Work task: Only the lines holding "Switch" are wanted here; copy each from the listing.

Entries provided:
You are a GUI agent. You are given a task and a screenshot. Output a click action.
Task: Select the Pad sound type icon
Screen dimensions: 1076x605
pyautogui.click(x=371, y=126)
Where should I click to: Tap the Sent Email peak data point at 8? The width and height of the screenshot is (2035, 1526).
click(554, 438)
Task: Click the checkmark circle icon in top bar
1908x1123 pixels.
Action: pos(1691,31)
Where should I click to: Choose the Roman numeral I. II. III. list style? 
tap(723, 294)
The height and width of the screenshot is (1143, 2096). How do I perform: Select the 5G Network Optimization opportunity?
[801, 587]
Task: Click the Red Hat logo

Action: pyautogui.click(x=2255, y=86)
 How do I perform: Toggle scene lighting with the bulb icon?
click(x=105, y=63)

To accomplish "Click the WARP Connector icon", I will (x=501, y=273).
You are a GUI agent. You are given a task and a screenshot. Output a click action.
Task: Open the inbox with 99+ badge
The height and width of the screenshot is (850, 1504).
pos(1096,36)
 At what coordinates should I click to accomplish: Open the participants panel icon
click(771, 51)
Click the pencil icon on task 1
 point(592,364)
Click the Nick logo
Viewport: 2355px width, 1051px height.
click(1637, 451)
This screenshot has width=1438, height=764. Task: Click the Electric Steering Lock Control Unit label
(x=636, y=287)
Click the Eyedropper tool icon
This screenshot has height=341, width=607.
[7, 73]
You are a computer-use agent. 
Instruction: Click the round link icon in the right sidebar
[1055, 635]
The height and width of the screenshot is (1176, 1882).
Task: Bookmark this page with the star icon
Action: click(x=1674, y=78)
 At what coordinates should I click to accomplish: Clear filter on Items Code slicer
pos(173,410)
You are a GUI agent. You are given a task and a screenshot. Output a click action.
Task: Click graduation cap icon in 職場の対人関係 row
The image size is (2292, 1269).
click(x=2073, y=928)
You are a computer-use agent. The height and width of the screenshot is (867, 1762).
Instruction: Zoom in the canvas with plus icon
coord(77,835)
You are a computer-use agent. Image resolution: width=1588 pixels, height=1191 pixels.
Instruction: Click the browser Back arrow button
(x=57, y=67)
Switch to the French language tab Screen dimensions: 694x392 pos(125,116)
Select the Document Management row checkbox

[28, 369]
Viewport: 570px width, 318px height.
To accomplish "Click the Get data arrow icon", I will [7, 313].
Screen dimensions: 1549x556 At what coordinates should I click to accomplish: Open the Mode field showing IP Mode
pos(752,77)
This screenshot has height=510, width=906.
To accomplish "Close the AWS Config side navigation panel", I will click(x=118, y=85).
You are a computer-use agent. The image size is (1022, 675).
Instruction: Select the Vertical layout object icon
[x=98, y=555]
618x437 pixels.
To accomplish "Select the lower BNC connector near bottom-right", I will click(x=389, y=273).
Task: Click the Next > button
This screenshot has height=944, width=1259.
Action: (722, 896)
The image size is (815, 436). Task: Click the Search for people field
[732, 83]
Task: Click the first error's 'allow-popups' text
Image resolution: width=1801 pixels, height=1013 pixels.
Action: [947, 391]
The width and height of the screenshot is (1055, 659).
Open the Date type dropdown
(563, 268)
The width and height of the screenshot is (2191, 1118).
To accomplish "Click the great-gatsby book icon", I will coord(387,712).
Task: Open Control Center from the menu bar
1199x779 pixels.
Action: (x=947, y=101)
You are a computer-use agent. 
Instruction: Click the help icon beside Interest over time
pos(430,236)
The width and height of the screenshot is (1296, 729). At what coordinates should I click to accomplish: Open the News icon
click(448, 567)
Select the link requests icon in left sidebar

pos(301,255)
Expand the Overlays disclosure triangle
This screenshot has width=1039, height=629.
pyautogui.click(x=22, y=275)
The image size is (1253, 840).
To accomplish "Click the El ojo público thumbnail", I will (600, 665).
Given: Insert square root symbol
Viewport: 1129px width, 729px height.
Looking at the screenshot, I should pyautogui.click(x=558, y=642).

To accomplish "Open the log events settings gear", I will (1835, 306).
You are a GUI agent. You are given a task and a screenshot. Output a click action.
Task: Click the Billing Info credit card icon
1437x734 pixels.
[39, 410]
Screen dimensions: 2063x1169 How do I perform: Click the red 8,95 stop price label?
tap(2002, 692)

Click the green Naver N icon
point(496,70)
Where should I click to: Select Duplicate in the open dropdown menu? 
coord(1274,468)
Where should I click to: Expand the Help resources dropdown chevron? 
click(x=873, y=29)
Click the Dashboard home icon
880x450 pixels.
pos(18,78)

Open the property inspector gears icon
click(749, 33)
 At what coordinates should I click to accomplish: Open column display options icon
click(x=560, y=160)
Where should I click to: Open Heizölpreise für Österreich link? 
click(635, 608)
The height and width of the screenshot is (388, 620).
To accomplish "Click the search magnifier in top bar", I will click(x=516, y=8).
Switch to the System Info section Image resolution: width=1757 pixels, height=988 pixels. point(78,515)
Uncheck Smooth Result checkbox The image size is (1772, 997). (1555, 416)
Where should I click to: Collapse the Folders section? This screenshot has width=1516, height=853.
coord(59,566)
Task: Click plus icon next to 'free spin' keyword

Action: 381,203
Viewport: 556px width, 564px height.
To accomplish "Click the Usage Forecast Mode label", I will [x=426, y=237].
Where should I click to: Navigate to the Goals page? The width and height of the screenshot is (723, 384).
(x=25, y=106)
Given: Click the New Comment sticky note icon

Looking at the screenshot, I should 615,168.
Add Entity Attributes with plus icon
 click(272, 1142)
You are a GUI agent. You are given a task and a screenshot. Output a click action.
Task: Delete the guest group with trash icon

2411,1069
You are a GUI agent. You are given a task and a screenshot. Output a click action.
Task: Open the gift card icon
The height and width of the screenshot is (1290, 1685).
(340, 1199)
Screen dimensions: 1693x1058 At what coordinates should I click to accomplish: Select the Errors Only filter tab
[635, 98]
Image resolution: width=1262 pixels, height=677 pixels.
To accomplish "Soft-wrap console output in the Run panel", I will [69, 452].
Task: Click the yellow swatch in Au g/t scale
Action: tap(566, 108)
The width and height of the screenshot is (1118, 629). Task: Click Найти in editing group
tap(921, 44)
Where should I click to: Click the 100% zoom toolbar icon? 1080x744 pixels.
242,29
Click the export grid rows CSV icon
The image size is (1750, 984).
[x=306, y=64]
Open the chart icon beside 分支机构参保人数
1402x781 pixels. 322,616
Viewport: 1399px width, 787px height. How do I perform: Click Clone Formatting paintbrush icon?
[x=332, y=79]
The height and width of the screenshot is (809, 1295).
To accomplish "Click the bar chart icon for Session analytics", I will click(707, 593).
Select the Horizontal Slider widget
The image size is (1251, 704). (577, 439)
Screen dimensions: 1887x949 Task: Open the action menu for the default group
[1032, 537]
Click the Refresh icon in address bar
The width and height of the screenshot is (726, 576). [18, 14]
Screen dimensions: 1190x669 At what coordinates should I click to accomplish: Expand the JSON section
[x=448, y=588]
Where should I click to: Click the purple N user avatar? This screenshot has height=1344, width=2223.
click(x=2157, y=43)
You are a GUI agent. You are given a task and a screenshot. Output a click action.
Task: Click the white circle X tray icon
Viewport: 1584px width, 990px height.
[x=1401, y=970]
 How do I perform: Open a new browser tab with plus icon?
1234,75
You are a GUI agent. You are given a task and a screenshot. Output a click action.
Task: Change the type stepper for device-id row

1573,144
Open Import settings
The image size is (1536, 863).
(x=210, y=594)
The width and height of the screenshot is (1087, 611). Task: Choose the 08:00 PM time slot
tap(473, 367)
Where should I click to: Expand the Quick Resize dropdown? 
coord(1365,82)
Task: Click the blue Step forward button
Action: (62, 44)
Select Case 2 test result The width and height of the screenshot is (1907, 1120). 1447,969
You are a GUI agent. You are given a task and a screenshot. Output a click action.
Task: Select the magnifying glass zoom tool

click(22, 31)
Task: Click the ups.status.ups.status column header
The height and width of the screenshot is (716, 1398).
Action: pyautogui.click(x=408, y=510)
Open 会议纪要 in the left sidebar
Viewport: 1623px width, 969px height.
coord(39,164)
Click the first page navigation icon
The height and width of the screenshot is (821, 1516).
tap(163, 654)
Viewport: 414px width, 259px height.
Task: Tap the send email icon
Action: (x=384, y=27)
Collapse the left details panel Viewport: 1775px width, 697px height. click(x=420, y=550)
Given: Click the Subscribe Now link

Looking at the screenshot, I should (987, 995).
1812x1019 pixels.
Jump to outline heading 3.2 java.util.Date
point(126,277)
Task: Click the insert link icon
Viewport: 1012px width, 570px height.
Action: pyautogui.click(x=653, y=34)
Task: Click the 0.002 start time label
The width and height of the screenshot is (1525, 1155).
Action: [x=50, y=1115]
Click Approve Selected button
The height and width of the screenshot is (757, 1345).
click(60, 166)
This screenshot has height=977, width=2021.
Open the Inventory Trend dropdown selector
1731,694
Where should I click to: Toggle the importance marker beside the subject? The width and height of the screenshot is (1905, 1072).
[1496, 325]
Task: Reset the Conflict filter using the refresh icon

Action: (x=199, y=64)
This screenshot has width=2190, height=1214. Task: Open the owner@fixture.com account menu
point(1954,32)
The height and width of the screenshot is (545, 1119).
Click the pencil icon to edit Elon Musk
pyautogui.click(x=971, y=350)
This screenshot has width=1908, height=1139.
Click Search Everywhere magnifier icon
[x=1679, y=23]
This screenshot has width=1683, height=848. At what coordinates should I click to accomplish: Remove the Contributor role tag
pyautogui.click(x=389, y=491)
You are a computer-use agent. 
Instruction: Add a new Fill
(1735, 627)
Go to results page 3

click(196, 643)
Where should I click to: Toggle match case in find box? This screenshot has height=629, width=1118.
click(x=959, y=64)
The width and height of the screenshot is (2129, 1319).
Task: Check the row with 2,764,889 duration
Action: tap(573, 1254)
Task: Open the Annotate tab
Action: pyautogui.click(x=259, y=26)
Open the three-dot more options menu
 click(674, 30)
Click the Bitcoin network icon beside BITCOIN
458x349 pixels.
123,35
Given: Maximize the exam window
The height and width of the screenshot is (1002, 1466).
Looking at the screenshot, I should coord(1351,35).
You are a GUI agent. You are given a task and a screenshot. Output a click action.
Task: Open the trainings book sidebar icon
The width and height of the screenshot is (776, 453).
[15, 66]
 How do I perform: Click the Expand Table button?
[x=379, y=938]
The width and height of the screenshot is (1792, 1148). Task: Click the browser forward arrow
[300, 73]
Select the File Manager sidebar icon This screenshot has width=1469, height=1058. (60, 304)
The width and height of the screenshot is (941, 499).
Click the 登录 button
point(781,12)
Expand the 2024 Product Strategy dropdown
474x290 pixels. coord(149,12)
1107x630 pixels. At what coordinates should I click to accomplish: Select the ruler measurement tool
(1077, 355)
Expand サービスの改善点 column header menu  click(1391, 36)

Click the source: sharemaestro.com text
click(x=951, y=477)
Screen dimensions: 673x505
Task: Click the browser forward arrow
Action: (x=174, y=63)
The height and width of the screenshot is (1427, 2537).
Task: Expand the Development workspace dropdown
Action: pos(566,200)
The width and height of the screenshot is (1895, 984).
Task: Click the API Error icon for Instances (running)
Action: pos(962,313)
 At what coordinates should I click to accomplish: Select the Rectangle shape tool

Written answer:
Switch to the French language tab Screen dimensions: 694x392 pos(125,116)
Switch to the System Info section Image resolution: width=1757 pixels, height=988 pixels. point(78,515)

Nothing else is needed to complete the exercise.